Question

Suppose a random variable X follows the binomial distribution with parameters n and p, where $$0\lt p<1$$. If $$\frac{P(x=r) }{ P(x=n-r)}$$is independent of n and r, then p equals
A
$$\frac{1}{7}$$
B
$$\frac{1}{3}$$
C
$$\frac{1}{2}$$
D
$$\frac{1}{5}$$

Answer

**step1** Understanding the problem and recalling binomial distribution properties

The problem states that a random variable X follows a binomial distribution with parameters n (number of trials) and p (probability of success on a single trial), where $$0 < p < 1$$. We are given a ratio of probabilities, $$\frac{P(X=r)}{P(X=n-r)}$$, and told that this ratio is independent of n and r. Our goal is to find the value of p.

Question1.step2 (Recalling the Probability Mass Function (PMF) of a Binomial Distribution)

For a binomial distribution, the probability of observing exactly k successes in n trials is given by the formula:
$$P(X=k) = \binom{n}{k} p^k (1-p)^{n-k}$$
where $$\binom{n}{k} = \frac{n!}{k!(n-k)!}$$ is the binomial coefficient, representing the number of ways to choose k successes from n trials.

Question1.step3 (Writing out the probabilities for P(X=r) and P(X=n-r))

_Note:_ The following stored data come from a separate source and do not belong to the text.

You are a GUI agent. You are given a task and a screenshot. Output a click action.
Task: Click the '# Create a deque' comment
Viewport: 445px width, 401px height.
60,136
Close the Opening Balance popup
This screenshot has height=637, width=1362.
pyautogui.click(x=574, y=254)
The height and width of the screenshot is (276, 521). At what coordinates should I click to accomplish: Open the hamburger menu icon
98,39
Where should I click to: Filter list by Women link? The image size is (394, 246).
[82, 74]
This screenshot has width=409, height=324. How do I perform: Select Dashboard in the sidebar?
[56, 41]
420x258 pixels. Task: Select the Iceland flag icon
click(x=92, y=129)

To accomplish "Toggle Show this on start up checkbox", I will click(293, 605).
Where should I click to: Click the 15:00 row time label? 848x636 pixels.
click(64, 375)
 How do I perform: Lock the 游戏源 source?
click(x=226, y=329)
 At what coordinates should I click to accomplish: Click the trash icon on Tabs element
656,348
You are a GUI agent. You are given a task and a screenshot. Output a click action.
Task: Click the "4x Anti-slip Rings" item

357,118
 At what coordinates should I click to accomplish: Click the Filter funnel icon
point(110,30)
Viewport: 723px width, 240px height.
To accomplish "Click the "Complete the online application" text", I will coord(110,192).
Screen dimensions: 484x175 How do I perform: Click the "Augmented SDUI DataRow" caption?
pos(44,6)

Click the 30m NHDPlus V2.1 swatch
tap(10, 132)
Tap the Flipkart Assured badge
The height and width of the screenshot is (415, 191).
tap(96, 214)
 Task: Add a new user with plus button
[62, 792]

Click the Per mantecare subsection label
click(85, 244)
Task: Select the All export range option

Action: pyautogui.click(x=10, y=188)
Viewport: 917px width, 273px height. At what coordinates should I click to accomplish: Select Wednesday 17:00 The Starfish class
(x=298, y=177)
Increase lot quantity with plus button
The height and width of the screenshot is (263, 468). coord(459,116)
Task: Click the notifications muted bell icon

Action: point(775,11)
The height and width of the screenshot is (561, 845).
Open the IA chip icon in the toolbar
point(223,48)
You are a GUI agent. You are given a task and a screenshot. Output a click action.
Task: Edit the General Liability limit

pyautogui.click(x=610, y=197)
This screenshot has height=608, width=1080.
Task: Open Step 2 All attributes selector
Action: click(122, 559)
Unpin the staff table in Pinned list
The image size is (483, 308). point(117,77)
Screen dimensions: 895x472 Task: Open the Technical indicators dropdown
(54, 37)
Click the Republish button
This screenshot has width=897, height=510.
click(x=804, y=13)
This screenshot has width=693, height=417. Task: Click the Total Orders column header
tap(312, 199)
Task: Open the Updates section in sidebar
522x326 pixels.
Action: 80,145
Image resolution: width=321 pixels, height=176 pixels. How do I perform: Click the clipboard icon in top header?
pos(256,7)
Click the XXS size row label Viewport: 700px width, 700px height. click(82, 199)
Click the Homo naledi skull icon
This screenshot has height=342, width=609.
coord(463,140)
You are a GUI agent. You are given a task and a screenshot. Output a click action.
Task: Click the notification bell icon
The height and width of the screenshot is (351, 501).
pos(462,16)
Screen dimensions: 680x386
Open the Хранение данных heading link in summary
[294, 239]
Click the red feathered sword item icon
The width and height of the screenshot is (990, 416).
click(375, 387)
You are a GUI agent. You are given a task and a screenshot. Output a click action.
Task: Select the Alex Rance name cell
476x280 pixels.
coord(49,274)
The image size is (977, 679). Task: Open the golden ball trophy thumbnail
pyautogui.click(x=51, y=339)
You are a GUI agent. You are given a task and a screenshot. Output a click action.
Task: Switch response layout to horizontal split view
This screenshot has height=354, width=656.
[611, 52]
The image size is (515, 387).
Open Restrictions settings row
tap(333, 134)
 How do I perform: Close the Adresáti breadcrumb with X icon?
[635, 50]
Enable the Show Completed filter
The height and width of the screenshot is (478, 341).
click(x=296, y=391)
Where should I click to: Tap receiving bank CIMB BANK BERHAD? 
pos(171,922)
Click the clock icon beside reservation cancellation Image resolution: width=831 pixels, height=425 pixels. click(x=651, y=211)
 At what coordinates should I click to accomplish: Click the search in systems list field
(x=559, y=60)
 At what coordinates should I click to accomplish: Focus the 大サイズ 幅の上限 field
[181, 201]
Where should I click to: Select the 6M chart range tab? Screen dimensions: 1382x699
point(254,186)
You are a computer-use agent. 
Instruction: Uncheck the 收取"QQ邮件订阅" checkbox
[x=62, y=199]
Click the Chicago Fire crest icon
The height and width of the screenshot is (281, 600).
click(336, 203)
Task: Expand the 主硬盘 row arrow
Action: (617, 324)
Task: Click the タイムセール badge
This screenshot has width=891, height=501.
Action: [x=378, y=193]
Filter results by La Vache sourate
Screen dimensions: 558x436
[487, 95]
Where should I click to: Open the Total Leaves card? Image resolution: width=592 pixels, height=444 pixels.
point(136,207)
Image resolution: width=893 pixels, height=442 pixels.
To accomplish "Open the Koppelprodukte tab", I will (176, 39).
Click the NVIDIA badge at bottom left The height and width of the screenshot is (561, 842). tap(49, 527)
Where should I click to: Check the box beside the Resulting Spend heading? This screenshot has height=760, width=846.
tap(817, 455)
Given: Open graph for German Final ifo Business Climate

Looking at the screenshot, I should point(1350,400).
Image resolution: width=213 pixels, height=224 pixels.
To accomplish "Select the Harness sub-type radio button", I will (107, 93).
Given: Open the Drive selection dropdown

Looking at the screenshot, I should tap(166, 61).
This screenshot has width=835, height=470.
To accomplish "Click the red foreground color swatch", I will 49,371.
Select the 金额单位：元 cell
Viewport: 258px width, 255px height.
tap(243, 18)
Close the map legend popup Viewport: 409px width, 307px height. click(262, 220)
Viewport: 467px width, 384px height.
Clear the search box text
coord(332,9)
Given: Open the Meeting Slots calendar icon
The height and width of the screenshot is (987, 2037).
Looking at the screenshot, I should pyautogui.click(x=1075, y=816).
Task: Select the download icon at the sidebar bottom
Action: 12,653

Using the PMF, we can write the expression for P(X=r):
$$P(X=r) = \binom{n}{r} p^r (1-p)^{n-r}$$
And for P(X=n-r):
$$P(X=n-r) = \binom{n}{n-r} p^{n-r} (1-p)^{n-(n-r)}$$
Simplifying the exponent for (1-p) in P(X=n-r):
$$P(X=n-r) = \binom{n}{n-r} p^{n-r} (1-p)^{r}$$

**step4** Forming the ratio and simplifying

Now, we form the given ratio:
$$\frac{P(X=r)}{P(X=n-r)} = \frac{\binom{n}{r} p^r (1-p)^{n-r}}{\binom{n}{n-r} p^{n-r} (1-p)^{r}}$$
A key property of binomial coefficients is that $$\binom{n}{r} = \binom{n}{n-r}$$. This means the binomial coefficients in the numerator and denominator cancel out.
So, the ratio simplifies to:
$$\frac{P(X=r)}{P(X=n-r)} = \frac{p^r (1-p)^{n-r}}{p^{n-r} (1-p)^{r}}$$
Using the rules of exponents ($$\frac{a^x}{a^y} = a^{x-y}$$), we can further simplify:
$$= p^{r - (n-r)} \cdot (1-p)^{(n-r) - r}$$
$$= p^{r - n + r} \cdot (1-p)^{n - r - r}$$
$$= p^{2r - n} \cdot (1-p)^{n - 2r}$$
We can rewrite the second term by factoring out a negative sign in the exponent:
$$= p^{2r - n} \cdot (1-p)^{-(2r - n)}$$
This can be written as:
$$= \frac{p^{2r - n}}{(1-p)^{2r - n}}$$
Finally, this can be expressed as a single base raised to a power:
$$= \left(\frac{p}{1-p}\right)^{2r - n}$$

**step5** Determining the value of p for independence of n and r

The problem states that the ratio $$\left(\frac{p}{1-p}\right)^{2r - n}$$ is independent of n and r.
The exponent $$(2r - n)$$ varies with different values of n and r. For instance, if n=4, r=1, the exponent is -2. If n=4, r=2, the exponent is 0. If n=4, r=3, the exponent is 2.
For the entire expression to be independent of n and r, despite the exponent changing, the base must be such that its powers are constant. The only way for $$A^X$$ to be constant regardless of X (assuming X can be non-zero) is if A = 1.
Therefore, the base of the expression must be equal to 1:
$$\frac{p}{1-p} = 1$$

**step6** Solving for p

To solve for p, multiply both sides by $$(1-p)$$:
$$p = 1-p$$
Add p to both sides of the equation:
$$p + p = 1$$
$$2p = 1$$
Divide by 2:
$$p = \frac{1}{2}$$

**step7** Conclusion

The value of p that makes the given ratio independent of n and r is $$\frac{1}{2}$$. This corresponds to option C.